Salvei a Graça e com muito orgulho.
Mas
não estou aqui para falar dela. Estou aqui para falar de mim. E o
que me caracteriza? Pois. Eu sou o gajo dos mil-ofícios.
E
como houve por aí um moço de nome muçulmano que falou da sua vida
de trás para a frente, eu vou fazê-lo de forma inversa
relativamente à minha carreira profissional.
Pois
bem.
Hoje
em dia sou polícia de trânsito.
E
o que faz um polícia de trânsito? Faz muita coisa ao contrário do
que possam imaginar.
Para
começar, faço aquilo que costumava fazer nos outros ofícios:
avalio gajas. Gajas de todo o tipo de gaja. Claro que sou mais
simpático para as gajas que são o meu tipo de gaja do que para
aquelas que não o são. E qual o meu tipo de gaja? Bem, a verdade é
que me satisfaço com todo o tipo de gajas, excepto as gajas que se
fazem passar por gajas mas que na verdade são gajos. Já apanhei uma
dessas em Moscovo, numa viagem quando trabalhava noutro ramo e,
acreditem, não é uma boa sensação. É como pensar que vamos comer
- comer alimentos, não gajas - um bolo fresco e de repente damos uma
dentada e verificamos que ele se encontra congelado no meio. Do pior,
meus amigos, não experimentem. E eu sei do que estou a falar. Foi
assim que parti o meu canino.
Bom,
para além disso, mando parar os carros que são suspeitos, para além
dos que têm gajas boas, e também gajas que não sejam boas, já
agora. Também substituo semáforos avariados de vez em quando, algo
que odeio porque me faz sentir um objecto.
Também
faria parte das minhas tarefas perseguir carros em excesso de
velocidade ou cujos donos estejam em incumprimento com a lei. Só não
o faço porque sou sensível do estômago. Assim, sempre que o meu
colega - sim, tenho um parceiro de vez em quando e que conduz a
viatura quando não ando na rua a fazer de poste tri-colorido -
percebe que terá de acelerar para perseguir alguém, pára o carro,
deixa-me na berma, vai à sua vida e depois regressa para me apanhar
quando o serviço foi feito. E o que faço enquanto ele anda a
brincar à “Velocidade Furiosa”? Quatro coisas: fotografo com o
telemóvel as primeiras dez gajas que se atravessam no meu caminho,
bebo uma cerveja fresca esteja sol ou esteja frio - ou vou ao café
ou saco a arca hermética que anda sempre na mala do carro que quando
ele demora muito até serve de banco-, faço o sudoku do dia e
rezo dez Pais-Nossos - dantes rezava ao acordar, mas com este
trabalho levanto-me muito cedo.
E
é esta a minha vida de polícia de trânsito. Não passo multas, não
detenho ninguém, não faço relatórios e não mantenho a ordem.
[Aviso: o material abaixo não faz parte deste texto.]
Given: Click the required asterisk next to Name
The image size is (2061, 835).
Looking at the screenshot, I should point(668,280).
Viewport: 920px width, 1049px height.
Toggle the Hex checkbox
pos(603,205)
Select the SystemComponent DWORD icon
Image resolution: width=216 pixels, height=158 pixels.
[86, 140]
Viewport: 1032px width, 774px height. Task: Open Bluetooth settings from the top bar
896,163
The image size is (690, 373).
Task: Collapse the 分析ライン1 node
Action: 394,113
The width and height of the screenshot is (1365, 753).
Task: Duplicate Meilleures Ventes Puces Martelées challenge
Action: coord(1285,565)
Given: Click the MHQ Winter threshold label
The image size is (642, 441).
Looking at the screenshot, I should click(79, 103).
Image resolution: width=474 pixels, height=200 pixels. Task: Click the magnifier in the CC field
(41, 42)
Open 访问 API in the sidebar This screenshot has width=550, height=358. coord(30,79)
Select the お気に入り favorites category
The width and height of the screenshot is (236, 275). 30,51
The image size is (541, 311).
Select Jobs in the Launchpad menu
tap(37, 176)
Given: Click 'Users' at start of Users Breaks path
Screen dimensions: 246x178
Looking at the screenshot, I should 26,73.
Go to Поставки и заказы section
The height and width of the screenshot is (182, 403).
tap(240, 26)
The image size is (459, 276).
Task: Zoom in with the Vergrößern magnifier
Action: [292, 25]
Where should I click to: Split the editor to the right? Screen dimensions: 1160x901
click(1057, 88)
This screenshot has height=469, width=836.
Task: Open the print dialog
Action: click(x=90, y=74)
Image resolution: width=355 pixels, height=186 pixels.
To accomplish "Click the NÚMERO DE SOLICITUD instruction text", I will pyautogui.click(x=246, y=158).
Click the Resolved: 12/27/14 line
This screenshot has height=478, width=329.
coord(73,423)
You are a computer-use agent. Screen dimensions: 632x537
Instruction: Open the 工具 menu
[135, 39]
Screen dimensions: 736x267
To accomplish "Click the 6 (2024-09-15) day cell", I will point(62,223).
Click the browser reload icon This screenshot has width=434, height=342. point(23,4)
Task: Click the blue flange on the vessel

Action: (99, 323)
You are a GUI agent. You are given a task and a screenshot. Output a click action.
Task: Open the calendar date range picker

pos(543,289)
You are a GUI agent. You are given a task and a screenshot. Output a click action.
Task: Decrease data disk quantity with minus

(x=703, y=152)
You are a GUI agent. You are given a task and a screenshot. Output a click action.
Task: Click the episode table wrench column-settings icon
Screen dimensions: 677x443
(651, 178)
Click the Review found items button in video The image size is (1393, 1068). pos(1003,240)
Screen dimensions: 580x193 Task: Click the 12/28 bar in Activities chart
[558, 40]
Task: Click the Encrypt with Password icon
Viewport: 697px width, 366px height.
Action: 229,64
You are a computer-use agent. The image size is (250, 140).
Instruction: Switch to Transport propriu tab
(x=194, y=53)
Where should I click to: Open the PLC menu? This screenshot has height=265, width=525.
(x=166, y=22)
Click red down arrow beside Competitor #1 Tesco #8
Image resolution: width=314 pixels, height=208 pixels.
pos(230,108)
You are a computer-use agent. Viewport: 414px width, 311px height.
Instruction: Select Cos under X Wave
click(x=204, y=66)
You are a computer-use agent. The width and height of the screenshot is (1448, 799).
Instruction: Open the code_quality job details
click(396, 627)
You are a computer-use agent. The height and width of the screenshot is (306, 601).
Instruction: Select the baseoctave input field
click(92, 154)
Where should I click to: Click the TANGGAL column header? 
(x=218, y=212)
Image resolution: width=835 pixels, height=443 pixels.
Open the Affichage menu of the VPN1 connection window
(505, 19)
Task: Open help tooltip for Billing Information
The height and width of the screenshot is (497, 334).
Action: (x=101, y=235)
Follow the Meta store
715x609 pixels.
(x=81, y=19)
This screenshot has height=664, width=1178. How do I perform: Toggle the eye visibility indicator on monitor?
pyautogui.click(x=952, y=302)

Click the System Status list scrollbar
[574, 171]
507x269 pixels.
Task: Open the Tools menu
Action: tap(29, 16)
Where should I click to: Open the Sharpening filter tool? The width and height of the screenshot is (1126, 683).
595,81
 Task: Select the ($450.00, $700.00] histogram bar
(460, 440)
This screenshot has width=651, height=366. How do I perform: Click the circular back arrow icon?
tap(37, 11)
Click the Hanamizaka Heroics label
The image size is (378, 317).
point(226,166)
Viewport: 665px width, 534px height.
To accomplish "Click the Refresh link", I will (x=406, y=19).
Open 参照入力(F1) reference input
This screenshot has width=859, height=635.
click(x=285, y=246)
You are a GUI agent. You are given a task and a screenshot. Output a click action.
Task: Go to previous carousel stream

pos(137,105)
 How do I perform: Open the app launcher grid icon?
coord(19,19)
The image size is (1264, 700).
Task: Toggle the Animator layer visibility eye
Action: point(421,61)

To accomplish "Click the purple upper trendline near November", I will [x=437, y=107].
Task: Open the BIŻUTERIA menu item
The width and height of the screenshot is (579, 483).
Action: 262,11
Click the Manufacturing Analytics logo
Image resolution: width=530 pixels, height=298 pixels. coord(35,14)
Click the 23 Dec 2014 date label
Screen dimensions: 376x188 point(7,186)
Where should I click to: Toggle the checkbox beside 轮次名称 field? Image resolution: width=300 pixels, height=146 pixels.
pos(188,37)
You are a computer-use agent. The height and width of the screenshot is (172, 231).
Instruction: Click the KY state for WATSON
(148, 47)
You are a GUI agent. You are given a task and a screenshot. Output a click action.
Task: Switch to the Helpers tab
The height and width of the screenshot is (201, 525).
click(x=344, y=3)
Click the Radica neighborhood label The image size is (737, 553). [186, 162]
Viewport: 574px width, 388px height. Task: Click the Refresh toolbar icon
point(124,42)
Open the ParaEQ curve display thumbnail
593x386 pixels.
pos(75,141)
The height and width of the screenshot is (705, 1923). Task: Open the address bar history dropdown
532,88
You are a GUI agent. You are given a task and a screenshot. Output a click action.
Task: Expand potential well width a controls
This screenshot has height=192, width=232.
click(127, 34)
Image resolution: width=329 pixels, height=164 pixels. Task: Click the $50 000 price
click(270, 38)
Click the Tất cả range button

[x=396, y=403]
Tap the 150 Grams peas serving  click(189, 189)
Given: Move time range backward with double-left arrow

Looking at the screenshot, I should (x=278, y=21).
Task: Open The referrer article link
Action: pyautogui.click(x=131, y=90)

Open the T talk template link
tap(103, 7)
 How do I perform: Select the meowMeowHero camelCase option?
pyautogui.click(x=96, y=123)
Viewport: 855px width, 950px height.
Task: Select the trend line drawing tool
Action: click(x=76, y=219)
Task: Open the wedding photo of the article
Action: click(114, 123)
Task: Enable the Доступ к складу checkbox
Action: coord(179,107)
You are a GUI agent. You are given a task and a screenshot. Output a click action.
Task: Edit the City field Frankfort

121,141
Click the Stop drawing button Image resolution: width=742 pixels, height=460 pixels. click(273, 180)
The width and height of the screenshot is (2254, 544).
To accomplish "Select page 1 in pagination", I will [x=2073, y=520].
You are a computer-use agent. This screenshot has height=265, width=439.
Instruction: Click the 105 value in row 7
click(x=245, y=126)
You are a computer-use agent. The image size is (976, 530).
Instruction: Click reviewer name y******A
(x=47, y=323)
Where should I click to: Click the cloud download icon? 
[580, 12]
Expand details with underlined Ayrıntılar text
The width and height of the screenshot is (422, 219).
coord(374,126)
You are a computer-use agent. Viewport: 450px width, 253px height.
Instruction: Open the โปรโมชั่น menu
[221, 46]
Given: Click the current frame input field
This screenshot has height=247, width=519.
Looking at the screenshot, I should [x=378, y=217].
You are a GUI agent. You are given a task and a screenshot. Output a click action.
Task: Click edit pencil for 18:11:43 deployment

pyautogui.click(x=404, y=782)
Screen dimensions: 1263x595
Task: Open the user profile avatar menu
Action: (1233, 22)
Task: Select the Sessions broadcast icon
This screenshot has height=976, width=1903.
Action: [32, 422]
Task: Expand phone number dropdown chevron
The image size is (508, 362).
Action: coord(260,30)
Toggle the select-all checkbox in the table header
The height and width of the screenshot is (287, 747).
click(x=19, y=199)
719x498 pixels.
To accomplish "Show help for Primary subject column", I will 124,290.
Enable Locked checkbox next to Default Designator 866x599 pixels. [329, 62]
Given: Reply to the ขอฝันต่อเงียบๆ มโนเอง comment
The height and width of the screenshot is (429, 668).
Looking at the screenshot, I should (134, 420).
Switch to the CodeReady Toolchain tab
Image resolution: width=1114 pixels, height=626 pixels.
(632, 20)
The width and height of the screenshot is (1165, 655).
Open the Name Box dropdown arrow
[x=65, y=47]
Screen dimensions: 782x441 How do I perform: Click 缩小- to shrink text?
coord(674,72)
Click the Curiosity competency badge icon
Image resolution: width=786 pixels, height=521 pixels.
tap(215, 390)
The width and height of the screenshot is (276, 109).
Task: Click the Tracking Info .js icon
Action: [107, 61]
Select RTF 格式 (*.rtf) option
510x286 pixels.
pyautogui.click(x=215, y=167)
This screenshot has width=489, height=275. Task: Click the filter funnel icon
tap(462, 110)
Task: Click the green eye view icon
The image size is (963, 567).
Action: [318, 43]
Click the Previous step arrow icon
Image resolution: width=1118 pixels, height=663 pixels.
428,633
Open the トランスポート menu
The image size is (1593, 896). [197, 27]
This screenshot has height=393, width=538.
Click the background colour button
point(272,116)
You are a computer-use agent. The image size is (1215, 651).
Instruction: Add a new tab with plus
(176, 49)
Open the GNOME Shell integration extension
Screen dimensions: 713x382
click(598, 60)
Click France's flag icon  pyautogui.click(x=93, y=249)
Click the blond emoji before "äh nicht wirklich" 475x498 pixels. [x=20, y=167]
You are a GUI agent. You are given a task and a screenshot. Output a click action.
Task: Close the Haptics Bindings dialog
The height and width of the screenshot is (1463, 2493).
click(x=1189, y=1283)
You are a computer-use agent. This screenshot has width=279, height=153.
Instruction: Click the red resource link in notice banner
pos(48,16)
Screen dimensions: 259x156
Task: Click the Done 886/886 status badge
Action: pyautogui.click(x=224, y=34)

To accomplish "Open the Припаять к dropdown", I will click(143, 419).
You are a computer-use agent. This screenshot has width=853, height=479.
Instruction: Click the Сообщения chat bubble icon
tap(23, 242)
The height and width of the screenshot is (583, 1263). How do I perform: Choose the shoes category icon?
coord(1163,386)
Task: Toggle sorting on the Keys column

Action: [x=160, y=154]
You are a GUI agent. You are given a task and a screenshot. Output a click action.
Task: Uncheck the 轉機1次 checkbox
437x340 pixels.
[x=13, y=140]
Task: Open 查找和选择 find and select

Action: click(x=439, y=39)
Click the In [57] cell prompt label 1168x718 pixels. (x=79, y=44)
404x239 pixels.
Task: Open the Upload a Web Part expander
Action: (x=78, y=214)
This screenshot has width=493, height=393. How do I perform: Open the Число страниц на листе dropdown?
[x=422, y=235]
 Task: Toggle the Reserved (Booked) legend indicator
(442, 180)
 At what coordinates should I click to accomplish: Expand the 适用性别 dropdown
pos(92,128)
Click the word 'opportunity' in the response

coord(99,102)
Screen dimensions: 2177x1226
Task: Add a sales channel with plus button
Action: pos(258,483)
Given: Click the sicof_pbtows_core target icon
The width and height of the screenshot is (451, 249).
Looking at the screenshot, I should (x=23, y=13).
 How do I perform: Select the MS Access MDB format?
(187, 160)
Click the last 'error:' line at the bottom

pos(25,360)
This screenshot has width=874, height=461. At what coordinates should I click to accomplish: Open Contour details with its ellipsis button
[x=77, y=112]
Não
faz parte do meu perfil sociológico esse tipo de coisas.
Na
verdade nem sei como vim parar à polícia de trânsito. Quer dizer,
até sei. Foi por causa de Beatriz, aquela boazona! Ela era uma
gaja-polícia e eu necessitava de estar perto dela. Foi bom o nosso
amor enquanto durou. Foram três dias fabulosos.
Ela
amava-me profundamente, até por ter mexido uns belos cordelinhos
para me arranjar este emprego como agente da autoridade. Terminámos
a nossa relação quando descobri que ela tinha dormido com o chefe.
Vadia. Um gajo está sempre a aprender com a vida e principalmente
com as gajas. Hoje nem sei onde ela anda. Deve ter sido colocada
noutra esquadra.
Mas
ainda hoje conservo os Ray-Ban que ela me deu, iguaizinhos aos que o
Steve McQueen usava num filme em que era o gajo mais duro do planeta.
E
porque falo do Steve McQueen? Porque ele era o meu ídolo, uma
inspiração, que me levou a procurar o meu lugar no mundo da
representação mesmo antes de ser polícia de trânsito.